▸ **EXCERPT PROVIDED**:
================================

A glance into Bailey & Love’s ‘Short Practice of Surgery’, has a section on the foreign bodies in the rectum. I quote “The variety of foreign bodies which have found their way into the rectum is hardly less remarkable than the ingenuity displayed in their removal. A turnip has been delivered per anum by the use of an obstetric forceps. A stick firmly impacted has been withdrawn by inserting a gimlet into its lower end. A tumbler, mouth looking downwards, has been extracted by filling the interior with wet plaster of Paris bandage, leaving the end of the bandage protruding, and allowing the plaster to set. A pepper pot which when removed had the inscription, ‘a gift from Marsgate’. A screwdriver and a live shell which had to be handled carefully.“
In my surgical practice I have encountered my fair share of ‘foreign objects’ in the rectum. More ingenious than the objects themselves is the explanation of how they came to reside there albeit temporarily. When I was doing my MS, I was called to the casualty to attend on a patient. The patient was an elderly man in his 60s. He told me that he suffers from piles and was using an Ayurvedic medicine which had to be applied locally. The Ayurvedic medicine was dispensed in an old Benedryl bottle (cough syrup). He apparently was sitting on his haunches on the floor, applying the medicine with his finger to the area. The bottle was also placed next to him and then he shifted a bit and accidentally sat on the bottle! And up went the bottle! This explanation caused sniggers amongst the junior staff and incredulous look on the face of the seniors. For retrieving this bottle we used the obstetrics forceps which is used to deliver the head of babies in prolonged labour.
Then there was the case of the middle aged man who was brought with severe abdominal pain. He admitted to being gay, though he was the AC/DC type. He had a wife and two children. He was accustomed to inserting a stick into his anus for the purportedly pleasure it gave him. That day he pushed it up a little too much and it perforated the intestine. This caused a serious condition called ‘fecal peritonitis’, stool contaminating the abdomen. The patient had to be operated and the perforation closed. A temporarily colostomy or an ‘artificial anus’ also had to be constructed.

================================

▸ **WHAT TO WORK ON**:
1) Answer these questions from the account of rectal foreign bodies:
(a) According to the quoted surgery textbook, how was a firmly impacted stick withdrawn?
(b) What container held the elderly man's Ayurvedic medicine?
(c) What condition resulted when the middle-aged man's stick perforated the intestine?
2) In the account of rectal foreign bodies, turn the paragraph beginning "Then there was the case of the middle aged man" into a short bulleted list that keeps its main facts.
3) Carry on the account of rectal foreign bodies, starting after its final sentence about the temporary colostomy.
The entries have no connection to the account of rectal foreign bodies.

================================

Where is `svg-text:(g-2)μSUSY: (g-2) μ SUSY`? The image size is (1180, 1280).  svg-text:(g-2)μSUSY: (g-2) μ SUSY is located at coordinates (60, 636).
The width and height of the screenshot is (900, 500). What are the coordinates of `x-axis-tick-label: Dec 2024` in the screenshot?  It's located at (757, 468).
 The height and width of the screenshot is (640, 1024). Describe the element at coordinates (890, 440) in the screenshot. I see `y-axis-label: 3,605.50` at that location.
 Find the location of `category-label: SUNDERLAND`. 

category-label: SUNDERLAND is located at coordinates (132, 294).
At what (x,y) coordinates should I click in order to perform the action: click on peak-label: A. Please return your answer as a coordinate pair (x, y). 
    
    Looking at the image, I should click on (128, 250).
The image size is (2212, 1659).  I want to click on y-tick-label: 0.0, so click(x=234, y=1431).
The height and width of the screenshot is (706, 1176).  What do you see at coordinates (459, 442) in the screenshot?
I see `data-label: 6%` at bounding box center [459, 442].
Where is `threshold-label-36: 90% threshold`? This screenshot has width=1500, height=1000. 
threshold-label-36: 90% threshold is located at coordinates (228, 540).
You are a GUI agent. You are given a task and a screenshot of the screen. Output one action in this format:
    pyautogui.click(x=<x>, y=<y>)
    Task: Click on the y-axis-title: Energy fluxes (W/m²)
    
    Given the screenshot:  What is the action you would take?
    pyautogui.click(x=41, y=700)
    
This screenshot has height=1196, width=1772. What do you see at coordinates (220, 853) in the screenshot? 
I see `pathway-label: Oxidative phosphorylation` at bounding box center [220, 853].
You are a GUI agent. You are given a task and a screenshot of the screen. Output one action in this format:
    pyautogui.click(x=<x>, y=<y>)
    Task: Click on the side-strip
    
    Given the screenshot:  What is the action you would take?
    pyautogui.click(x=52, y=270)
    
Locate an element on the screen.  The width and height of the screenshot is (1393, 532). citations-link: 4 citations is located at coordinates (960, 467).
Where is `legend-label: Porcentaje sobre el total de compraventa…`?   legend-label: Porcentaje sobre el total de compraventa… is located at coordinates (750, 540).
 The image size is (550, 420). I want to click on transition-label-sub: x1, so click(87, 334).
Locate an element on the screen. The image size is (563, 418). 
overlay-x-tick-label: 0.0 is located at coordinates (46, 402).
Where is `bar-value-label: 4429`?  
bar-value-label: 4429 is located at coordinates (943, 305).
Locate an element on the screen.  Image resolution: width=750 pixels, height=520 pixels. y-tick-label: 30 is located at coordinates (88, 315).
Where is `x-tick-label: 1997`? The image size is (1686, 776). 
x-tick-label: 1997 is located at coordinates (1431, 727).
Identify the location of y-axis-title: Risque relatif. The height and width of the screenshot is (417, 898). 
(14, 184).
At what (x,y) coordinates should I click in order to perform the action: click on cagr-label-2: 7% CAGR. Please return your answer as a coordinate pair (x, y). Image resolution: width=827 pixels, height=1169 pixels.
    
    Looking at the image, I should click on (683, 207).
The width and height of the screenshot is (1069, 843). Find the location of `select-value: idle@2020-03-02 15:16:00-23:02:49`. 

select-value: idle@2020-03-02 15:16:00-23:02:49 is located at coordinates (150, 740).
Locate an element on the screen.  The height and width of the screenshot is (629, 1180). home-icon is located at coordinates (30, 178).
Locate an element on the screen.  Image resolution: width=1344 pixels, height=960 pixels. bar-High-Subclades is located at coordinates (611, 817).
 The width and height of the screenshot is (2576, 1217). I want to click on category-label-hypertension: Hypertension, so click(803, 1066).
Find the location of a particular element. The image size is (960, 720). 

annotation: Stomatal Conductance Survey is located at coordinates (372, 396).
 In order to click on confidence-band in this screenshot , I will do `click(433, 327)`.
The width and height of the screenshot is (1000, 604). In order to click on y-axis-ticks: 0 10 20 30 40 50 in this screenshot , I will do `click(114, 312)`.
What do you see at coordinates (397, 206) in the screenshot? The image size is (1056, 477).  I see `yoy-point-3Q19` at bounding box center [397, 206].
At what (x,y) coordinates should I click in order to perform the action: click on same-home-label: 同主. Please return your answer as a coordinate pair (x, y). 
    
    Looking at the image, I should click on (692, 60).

================================

▸ **RESPONSES BY TASK**:
1)
(a) By inserting a gimlet into its lower end.
(b) An old Benedryl (cough syrup) bottle.
(c) Fecal peritonitis, meaning stool contaminating the abdomen.

2)
- A middle-aged man was brought in with severe abdominal pain.
- He admitted to being gay and had a wife and two children.
- He habitually inserted a stick into his anus for pleasure.
- That day he pushed it too far, and it perforated the intestine.
- This caused fecal peritonitis, with stool contaminating the abdomen.
- He underwent surgery to close the perforation.
- A temporary colostomy, or "artificial anus," was also constructed.

3)
I was working in a Mission Hospital in rural Madhya Pradesh. A young male patient had been admitted a day earlier with abdominal pain. Since he did not give any other significant history the medicine people admitted him. The next day he passed large quantity of blood in his stools. I was given a call and I ordered an X-ray abdomen standing. To my surprise there was massive air in the peritoneal cavity, which indicates perforation of an intestine. I took him for surgery and was amazed to find not just a simple perforation but complete transection of the intestine! Not only a foreign object was pushed up but it was done with a considerable amount of force. When the patient recovered from anaesthesia I asked him how did it happen? He told me a different story every time. One of the stories was that he was sitting on a tree and fell off. An upright twig went up the wrong end. This was possible but not plausible, the main hole in this story was how did the twig reach the opening so accurately without causing any collateral damages?
The patient never told me the truth!
The most recent incident is just 4 days ago, an 18 year old male was brought to the hospital with a history of having fallen on a construction rod from a height. Again they appeared to be no collateral damages, the rod had accurately entered the anal opening. He also had perforation of the intestine. I have not even bothered to ask the patient for any further details and taken his story at face value.